La industria textil, entre el derrumbe productivo y el debate por el fin de la protección
ECONOMÍA Agencia de Noticias del Interior
- La industria textil registra una caída productiva histórica y lidera el retroceso industrial.
- Luis Caputo cuestionó el esquema de protección y el impacto de los altos precios en los consumidores.
- La utilización de la capacidad instalada cayó a niveles récord, con más del 70% de las máquinas paradas.
- El empleo formal se redujo 15% desde fines de 2023, con más de 18.000 puestos perdidos.
- En menos de dos años cerraron 558 empresas del sector, con fuerte impacto en indumentaria y calzado.
- El consumo crece, pero se abastece crecientemente con importaciones, reduciendo la participación local.
La industria textil argentina atraviesa uno de los momentos más delicados de las últimas décadas. Con niveles inéditos de capacidad ociosa, una caída profunda del empleo formal y un avance sostenido de las importaciones que reemplazan producción local, el sector se convirtió en un símbolo del deterioro estructural de parte del entramado industrial. En ese escenario, los reclamos empresariales por una baja de impuestos para recuperar competitividad chocaron con una postura contundente del ministro de Economía, Luis Caputo, que reavivó una discusión de fondo sobre el modelo productivo.
Durante una entrevista radial, el titular del Palacio de Hacienda cuestionó de manera directa el esquema de protección histórica del sector textil.
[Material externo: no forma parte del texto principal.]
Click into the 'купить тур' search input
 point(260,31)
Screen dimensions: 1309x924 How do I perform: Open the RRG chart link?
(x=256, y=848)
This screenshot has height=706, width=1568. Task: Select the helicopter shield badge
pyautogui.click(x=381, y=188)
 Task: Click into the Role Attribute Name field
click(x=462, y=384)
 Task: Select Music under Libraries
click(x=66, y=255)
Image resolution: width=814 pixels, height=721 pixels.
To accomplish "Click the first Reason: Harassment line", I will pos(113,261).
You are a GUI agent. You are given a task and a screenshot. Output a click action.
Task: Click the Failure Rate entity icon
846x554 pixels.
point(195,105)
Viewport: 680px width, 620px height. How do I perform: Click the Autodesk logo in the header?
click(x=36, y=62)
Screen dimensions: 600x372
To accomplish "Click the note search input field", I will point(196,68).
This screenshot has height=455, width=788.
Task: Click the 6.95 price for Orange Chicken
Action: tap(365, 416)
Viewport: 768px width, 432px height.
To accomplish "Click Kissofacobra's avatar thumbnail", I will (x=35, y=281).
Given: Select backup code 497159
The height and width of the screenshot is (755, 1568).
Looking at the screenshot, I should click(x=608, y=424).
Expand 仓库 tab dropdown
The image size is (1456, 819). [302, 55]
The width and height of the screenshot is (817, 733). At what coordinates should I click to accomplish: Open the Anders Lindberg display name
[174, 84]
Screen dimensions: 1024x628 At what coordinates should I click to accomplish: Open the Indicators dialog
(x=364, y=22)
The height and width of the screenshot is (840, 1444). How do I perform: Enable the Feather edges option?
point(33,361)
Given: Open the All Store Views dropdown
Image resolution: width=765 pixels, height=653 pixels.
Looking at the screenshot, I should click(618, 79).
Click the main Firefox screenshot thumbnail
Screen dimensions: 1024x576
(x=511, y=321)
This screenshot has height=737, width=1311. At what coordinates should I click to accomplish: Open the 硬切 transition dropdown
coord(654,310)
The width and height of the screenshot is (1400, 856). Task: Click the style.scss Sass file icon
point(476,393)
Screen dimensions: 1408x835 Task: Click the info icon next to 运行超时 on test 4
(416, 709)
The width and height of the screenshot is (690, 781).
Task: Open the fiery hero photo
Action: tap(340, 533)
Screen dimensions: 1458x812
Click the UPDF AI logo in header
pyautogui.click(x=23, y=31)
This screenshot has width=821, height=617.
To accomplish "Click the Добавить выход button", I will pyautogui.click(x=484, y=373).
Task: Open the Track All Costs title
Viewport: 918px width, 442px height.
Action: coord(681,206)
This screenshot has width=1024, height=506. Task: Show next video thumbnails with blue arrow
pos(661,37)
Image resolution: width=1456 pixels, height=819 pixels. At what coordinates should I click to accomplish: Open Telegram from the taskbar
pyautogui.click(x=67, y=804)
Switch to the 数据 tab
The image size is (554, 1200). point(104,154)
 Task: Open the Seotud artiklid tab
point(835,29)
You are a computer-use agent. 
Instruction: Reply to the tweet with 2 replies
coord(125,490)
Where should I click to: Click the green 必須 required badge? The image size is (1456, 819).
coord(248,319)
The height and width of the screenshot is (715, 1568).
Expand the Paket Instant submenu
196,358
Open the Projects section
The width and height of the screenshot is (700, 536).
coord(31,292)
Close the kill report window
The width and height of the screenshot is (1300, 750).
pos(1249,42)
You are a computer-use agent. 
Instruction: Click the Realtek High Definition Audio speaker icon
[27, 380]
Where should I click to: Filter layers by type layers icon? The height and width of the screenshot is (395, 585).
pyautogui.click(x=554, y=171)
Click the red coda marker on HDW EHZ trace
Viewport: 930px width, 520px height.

Señaló que durante años la actividad funcionó bajo un régimen que trasladó costos elevados al conjunto de la población y sostuvo que los precios de la indumentaria y el calzado llegaron a ubicarse hasta diez veces por encima de los valores internacionales. Según su visión, ese esquema terminó perjudicando especialmente a los sectores de menores ingresos.
Caputo también puso el foco en la distribución de los beneficios generados por ese modelo. Afirmó que los trabajadores no fueron los principales ganadores y que el mayor rédito quedó concentrado en los dueños de las empresas, favorecidos por un mercado cerrado y precios altos. En ese marco, planteó que una reducción del costo de la ropa permitiría liberar recursos para el consumo en otros sectores de la economía y sostuvo que el desafío hacia adelante pasa por competir en diseño y valor agregado, más que en protección estatal.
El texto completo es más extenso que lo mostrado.